Thursday 27 August 2020

For A Reverse Public Works Act

Earthquake strengthening is expensive enough on its own. Layering heritage restrictions on top of those costs can make it impossible. 

The Herald reports on the former Tramway Hotel in Mt Cook, Wellington. It has the lovely unreinforced brick masonry facades that look so very similar to the ones that fell over and killed people in Christchurch. It was supposed to have been strengthened by December 2013. It hasn't been yet. 

Why?

The building is basically useless. The owner would like to demolish it, but has to go through a consenting process for that. Council would like to take over the building temporarily, spend millions strengthening it, then hand the building and the bill back to its owner. The Herald says strengthening will cost more than $6 million, and the building would only be worth $2.6m after those works are done. 

If the heritage value of that building is really in excess of $3.4 million, which seems impossible to believe, then Council should be fronting that cost - not the owner. The heritage value clearly doesn't accrue to the owner. 

But Council can't afford to spend millions and millions on each of the hundreds of buildings it has decided are of substantial heritage value. Instead, it wants to load those costs onto the owners of piles of buildings of dubious heritage value. 

This is clearly a regulatory taking. Council is forcing these owners to provide a public amenity, at the owners' own cost. When we'd looked at this stuff back in 2016, nobody could explain to us the selection criteria for heritage listings. There certainly wasn't any cost-benefit assessment going on. The best explanation we were able to get was that some Council official likely drove around with a clip-board, ticking off buildings that looked to be nice a few decades ago. Back then, there wouldn't have been substantial cost associated with a listing. Now, a listing means it is impossible to undertake earthquake strengthening works, which are compulsory, without going through ridiculous layers of heritage consenting bureaucracy. 
In 2017 Parbhu sent WCC plans to build a bigger hotel but that was not progressed after what he considered to be unlikely support from heritage officers.

He told the Herald his prime goal was to preserve the building, but he needed to break even and that meant adding to the existing structure.

Parbhu was reluctant to comment any further while the demolition application was before council.

Another option he has considered is selling the building for land value, but that has also proved unsuccessful because of heritage restrictions.
Iona Pannett, on Wellington Council, heads up the Heritage portfolio:
But speaking generally, she said the council's approach was to work constructively with owners.

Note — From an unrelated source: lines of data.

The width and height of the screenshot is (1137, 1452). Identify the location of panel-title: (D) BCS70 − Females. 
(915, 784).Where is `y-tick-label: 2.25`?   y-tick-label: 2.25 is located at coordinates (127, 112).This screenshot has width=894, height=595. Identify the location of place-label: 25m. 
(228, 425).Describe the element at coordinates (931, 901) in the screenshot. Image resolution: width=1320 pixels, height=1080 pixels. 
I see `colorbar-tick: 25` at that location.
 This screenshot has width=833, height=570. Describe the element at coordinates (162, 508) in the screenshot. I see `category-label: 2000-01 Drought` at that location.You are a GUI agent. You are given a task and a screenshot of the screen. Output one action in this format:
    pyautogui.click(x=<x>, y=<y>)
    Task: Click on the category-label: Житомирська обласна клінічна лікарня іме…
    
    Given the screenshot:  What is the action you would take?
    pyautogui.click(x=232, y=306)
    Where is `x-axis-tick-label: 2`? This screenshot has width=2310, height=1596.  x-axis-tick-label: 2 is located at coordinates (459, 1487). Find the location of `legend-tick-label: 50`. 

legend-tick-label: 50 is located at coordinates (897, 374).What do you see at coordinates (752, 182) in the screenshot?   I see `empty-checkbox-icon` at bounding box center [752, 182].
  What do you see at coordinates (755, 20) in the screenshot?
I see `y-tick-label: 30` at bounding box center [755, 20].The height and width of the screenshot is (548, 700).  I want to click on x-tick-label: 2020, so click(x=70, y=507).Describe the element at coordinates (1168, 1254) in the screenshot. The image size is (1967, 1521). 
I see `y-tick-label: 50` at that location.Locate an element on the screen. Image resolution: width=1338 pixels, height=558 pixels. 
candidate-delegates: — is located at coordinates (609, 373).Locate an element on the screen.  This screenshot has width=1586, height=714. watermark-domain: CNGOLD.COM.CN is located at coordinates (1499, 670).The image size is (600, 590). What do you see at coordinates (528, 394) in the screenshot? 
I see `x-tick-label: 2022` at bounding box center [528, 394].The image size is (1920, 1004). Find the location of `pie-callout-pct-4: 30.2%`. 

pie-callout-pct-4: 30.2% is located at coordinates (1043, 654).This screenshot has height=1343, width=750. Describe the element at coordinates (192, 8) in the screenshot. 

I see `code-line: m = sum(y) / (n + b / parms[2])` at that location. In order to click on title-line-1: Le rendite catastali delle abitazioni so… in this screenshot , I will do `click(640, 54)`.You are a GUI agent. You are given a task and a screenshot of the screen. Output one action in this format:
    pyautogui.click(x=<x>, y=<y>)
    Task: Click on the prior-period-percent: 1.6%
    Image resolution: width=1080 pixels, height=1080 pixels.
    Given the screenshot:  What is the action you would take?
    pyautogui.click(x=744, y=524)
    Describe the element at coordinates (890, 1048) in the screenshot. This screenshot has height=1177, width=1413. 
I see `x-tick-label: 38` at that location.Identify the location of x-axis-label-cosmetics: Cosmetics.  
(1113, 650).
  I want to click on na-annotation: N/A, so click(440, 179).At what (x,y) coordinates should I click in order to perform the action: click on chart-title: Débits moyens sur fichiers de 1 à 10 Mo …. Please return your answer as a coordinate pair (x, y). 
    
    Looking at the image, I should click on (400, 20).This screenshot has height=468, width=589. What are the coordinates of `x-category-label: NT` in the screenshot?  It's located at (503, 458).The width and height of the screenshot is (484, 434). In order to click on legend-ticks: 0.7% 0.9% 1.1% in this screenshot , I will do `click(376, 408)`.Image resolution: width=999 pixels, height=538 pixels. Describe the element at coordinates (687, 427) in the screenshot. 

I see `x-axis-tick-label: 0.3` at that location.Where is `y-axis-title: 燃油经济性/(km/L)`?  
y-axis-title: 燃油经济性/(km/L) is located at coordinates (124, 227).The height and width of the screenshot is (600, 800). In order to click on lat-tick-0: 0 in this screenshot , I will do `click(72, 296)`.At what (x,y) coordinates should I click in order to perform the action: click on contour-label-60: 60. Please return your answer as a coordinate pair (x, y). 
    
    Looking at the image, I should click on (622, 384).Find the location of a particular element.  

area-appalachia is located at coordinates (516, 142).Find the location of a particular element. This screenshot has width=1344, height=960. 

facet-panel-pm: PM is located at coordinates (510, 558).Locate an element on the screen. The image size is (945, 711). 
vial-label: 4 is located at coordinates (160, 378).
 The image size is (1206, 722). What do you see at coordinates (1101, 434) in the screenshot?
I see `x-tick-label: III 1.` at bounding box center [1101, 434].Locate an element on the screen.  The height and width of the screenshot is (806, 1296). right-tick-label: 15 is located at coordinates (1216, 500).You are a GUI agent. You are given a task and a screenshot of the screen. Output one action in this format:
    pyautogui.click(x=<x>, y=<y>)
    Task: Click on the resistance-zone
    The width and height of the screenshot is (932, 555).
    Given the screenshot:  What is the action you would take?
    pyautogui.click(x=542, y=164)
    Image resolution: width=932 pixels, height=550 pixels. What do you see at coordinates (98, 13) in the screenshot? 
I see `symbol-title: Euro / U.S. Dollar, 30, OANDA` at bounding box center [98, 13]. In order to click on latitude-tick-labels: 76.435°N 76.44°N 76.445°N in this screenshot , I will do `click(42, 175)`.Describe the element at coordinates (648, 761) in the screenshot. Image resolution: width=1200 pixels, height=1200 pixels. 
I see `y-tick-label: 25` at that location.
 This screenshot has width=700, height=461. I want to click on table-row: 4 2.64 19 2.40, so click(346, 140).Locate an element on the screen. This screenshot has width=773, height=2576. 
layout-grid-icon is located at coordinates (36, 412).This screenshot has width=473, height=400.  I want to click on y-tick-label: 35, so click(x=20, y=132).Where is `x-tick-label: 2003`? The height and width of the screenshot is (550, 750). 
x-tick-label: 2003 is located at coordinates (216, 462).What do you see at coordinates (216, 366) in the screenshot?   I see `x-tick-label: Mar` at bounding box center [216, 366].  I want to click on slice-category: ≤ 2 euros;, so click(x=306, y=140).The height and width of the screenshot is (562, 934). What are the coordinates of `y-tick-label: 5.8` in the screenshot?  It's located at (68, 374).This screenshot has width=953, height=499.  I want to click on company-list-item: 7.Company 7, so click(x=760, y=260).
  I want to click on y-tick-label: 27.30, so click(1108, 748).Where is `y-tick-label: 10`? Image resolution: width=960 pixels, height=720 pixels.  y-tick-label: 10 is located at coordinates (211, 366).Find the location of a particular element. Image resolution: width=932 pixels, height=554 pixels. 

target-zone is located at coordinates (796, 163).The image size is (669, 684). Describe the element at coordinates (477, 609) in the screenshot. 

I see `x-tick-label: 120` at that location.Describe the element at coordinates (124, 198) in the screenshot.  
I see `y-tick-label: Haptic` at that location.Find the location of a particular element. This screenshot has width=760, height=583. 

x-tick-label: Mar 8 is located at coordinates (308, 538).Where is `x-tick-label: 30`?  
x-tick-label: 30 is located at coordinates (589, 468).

"Obviously owners do have property rights in this country, and we want good outcomes for the city as well, so our preference is not to spend ratepayers' money to come in with a big stick to take enforcement."

Pannett said there were more than 500 earthquake-prone buildings in the city and she acknowledged some owners were struggling to find an economic solution to pay for strengthening.

Safety, heritage, and owner's ability to pay was a difficult balance, she said.

"I don't think you can say that one thing takes precedence, we're trying to balance all those things in a reasonable manner but it's not easy."

The reasonable way to balance these things is for Council to set a heritage budget, to pay the owners of these buildings an annual easement reflecting the annual value the community presumably enjoys from the existence of the building as it is, and to remove all other encumbrances. If the owner decides to forgo the annual easement by demolishing the building, or to take a reduced easement because strengthening processes detracted from the heritage value, that provides the balance between safety, heritage, and the owner's ability to pay. We went through this in a report in 2016

Another option would be a Reverse Public Works Act. 

Under the Public Works Act, the Government can compel a property owner to sell property to the government because it is needed for some public purpose. 

Under a Reverse Public Works Act, the owner of a property encumbered with a heritage designation would be able to compel Council to purchase the property at its rateable value, or at the value of the underlying land, whichever is higher. Council could avoid that obligation only by de-listing the building. In that case, if the real value of the heritage amenity were high enough, Council would buy and strengthen the building in heritage-sensitive ways, and then either sell or lease out the building. If Council instead viewed the heritage value as being less than the cost of buying the thing and strengthening it, it would come to the decision it should have come to in the first place and de-listed the building so that it could be bowled or strengthened in more cost-effective ways. 

In the alternative, if Council insists on sticking with this process, the heritage people on council should be personally liable if the earthquake comes and fatalities inevitably result. The owner's trying to make the building safe by demolishing it; those on council standing in the way really should be culpable here.